To solve this differential equation, we use the method of separation of variables. This method involves rearranging the equation so that all terms involving the variable $$y$$ and its differential $$dy$$ are on one side of the equation, and all terms involving the variable $$x$$ and its differential $$dx$$ are on the other side.
Given the equation:
$$\dfrac {\d y}{\d x}=x(y+3)$$
We can achieve separation by dividing both sides by $$(y+3)$$ (assuming $$y+3 \neq 0$$) and multiplying both sides by $$dx$$:
$$\dfrac {\d y}{y+3}=x \d x$$

**step3** Integrating Both Sides

Once the variables are separated, the next step is to integrate both sides of the equation. Integration is the inverse operation of differentiation; it allows us to find the original function from its derivative.
For the left side, the integral of $$\dfrac {1}{y+3}$$ with respect to $$y$$ is $$\ln|y+3|$$.
For the right side, the integral of $$x$$ with respect to $$x$$ is $$\dfrac{1}{2}x^2$$.
It is crucial to include an arbitrary constant of integration, typically denoted by $$C$$, on one side of the equation (usually the side where the integration with respect to the independent variable, $$x$$, occurs).
So, performing the integration yields:
$$\int \dfrac {1}{y+3} \d y = \int x \d x$$
$$\ln|y+3| = \dfrac{1}{2}x^2 + C$$

**step4** Solving for y

Now, we need to express $$y$$ explicitly. To remove the natural logarithm ($$\ln$$) from the left side, we exponentiate both sides of the equation using the base $$e$$:
$$e^{\ln|y+3|} = e^{\frac{1}{2}x^2 + C}$$
Using the property that $$e^{\ln U} = U$$ and $$e^{a+b} = e^a \cdot e^b$$:
$$|y+3| = e^{\frac{1}{2}x^2} \cdot e^C$$
Since $$e^C$$ is a positive constant, we can replace it with a new arbitrary positive constant, say $$K$$. When we remove the absolute value, the constant can absorb the $$\pm$$ sign, so we introduce a new constant $$A = \pm K$$. This also covers the case where $$y+3=0$$ if $$A=0$$.
$$y+3 = A e^{\frac{1}{2}x^2}$$
Finally, to isolate $$y$$, we subtract 3 from both sides:
$$y = A e^{\frac{1}{2}x^2} - 3$$
This equation represents the general solution to the differential equation.

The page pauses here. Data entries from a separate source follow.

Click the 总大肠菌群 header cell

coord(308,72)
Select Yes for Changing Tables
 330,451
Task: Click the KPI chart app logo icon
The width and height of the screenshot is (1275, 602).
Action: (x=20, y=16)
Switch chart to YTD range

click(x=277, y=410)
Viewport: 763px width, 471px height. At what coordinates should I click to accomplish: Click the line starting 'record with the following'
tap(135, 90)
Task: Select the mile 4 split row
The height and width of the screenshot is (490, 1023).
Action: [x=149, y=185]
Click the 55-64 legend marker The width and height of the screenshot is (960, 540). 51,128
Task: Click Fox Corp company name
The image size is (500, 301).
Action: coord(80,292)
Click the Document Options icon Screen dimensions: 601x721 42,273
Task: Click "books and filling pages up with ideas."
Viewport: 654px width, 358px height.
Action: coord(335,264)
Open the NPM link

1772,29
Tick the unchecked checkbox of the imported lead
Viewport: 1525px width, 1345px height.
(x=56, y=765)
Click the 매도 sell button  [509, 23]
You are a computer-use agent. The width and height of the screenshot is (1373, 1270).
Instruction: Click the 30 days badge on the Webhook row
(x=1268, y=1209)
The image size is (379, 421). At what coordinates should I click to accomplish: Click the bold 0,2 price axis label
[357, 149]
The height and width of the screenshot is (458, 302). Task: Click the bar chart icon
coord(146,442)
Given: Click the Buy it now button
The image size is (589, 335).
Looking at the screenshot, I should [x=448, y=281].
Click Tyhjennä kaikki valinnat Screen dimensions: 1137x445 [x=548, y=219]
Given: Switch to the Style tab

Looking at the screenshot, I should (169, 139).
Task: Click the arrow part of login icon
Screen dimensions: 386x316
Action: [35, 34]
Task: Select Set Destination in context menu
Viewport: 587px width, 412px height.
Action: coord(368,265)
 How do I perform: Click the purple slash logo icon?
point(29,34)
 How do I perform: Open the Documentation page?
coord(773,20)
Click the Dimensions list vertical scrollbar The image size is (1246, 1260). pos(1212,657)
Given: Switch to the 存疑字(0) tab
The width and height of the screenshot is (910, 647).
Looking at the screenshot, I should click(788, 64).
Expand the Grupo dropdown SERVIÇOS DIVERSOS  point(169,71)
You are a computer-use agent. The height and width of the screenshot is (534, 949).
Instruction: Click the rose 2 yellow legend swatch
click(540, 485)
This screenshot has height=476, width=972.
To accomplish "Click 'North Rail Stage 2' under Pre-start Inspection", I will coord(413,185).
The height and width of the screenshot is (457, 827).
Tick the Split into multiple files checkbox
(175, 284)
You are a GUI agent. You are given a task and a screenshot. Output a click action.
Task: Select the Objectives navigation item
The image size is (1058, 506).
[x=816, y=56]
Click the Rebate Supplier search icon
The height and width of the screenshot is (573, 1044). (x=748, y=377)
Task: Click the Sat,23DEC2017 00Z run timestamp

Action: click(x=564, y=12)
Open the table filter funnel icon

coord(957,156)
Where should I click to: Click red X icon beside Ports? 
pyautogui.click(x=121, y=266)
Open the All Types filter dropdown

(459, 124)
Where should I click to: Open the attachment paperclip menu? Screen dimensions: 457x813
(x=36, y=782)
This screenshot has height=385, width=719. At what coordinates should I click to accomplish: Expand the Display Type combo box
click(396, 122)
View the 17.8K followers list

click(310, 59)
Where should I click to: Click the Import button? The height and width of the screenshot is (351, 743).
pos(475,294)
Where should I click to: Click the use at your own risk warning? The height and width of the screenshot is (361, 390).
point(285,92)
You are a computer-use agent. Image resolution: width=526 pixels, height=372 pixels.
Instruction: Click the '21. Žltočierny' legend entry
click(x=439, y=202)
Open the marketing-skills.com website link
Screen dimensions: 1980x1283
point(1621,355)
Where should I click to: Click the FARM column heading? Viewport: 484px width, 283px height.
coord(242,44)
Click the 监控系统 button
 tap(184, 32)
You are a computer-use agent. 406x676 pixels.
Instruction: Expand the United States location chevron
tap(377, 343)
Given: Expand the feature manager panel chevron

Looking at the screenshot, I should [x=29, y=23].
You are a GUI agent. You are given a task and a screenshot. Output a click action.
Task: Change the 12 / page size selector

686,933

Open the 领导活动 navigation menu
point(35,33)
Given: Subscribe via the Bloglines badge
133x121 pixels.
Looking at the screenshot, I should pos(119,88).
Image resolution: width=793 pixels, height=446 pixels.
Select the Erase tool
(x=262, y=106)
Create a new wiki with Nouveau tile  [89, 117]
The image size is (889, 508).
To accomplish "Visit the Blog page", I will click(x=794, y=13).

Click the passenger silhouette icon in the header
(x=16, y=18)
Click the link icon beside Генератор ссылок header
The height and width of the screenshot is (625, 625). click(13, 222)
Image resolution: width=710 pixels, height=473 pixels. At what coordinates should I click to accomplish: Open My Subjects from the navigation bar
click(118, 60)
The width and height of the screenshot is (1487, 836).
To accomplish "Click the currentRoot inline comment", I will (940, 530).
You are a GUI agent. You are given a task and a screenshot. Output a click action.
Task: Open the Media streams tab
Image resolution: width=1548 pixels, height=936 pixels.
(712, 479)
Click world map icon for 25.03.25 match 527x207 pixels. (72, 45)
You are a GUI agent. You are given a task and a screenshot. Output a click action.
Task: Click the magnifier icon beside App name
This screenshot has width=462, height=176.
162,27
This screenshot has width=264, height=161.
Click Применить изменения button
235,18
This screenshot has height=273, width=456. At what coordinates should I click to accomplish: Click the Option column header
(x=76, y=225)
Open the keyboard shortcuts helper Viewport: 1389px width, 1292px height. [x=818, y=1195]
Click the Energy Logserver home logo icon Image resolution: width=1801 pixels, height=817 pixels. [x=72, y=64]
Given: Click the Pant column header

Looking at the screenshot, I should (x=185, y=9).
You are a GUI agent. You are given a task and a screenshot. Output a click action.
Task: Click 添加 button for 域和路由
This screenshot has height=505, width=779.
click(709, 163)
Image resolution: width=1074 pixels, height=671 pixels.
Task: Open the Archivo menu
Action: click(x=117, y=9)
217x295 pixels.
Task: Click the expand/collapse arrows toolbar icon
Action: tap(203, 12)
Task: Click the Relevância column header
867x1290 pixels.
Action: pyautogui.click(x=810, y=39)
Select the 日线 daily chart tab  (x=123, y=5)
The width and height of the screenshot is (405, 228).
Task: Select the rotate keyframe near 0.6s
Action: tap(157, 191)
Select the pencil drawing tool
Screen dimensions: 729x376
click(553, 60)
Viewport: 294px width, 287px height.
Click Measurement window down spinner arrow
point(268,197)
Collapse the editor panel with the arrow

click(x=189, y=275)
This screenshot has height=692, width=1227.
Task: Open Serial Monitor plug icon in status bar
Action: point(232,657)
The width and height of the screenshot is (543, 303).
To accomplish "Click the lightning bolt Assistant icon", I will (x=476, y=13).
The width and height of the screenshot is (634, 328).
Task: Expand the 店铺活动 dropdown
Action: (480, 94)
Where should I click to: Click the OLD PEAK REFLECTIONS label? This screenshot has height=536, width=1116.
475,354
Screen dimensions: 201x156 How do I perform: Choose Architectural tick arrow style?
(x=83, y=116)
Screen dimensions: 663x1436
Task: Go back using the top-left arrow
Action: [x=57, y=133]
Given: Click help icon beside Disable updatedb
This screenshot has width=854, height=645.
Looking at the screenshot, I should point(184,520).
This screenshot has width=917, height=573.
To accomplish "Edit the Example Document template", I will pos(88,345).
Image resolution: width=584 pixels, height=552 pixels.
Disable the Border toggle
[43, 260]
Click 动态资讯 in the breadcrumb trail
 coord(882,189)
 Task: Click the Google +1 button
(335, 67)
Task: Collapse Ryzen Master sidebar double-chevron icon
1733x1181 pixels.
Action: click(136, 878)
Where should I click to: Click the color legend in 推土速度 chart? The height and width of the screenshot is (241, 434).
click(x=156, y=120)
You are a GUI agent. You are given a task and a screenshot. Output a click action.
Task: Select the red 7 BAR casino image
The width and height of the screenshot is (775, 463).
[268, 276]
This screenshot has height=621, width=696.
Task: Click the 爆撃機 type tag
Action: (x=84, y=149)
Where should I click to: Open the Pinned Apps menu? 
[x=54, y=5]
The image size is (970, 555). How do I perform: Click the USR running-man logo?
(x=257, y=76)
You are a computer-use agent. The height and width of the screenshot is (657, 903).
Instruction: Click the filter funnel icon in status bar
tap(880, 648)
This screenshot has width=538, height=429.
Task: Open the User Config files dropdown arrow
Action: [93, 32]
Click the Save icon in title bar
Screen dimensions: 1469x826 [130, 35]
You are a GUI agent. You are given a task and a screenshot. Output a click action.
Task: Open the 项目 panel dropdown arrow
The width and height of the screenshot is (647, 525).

**step5** Applying the Initial Condition

To find the particular solution, we use the given initial condition: when $$x=2$$, $$y=-2$$. We substitute these specific values into the general solution to determine the unique value of the constant $$A$$ for this particular solution.
Substitute $$x=2$$ and $$y=-2$$ into the general solution:
$$-2 = A e^{\frac{1}{2}(2)^2} - 3$$
Simplify the exponent:
$$-2 = A e^{\frac{1}{2}(4)} - 3$$
$$-2 = A e^2 - 3$$
Now, we solve this algebraic equation for $$A$$:
Add 3 to both sides of the equation:
$$-2 + 3 = A e^2$$
$$1 = A e^2$$
Divide both sides by $$e^2$$:
$$A = \dfrac{1}{e^2}$$
This can also be written using negative exponents as $$A = e^{-2}$$.

**step6** Formulating the Particular Solution

With the value of the constant $$A$$ found, we substitute it back into the general solution to obtain the particular solution that specifically satisfies the given initial condition.
The general solution is:
$$y = A e^{\frac{1}{2}x^2} - 3$$
Substitute $$A = e^{-2}$$ into the general solution:
$$y = e^{-2} e^{\frac{1}{2}x^2} - 3$$
Using the property of exponents that states $$e^a \cdot e^b = e^{a+b}$$, we can combine the exponential terms:
$$y = e^{\frac{1}{2}x^2 - 2} - 3$$
This is the particular solution to the differential equation that corresponds to the given initial condition.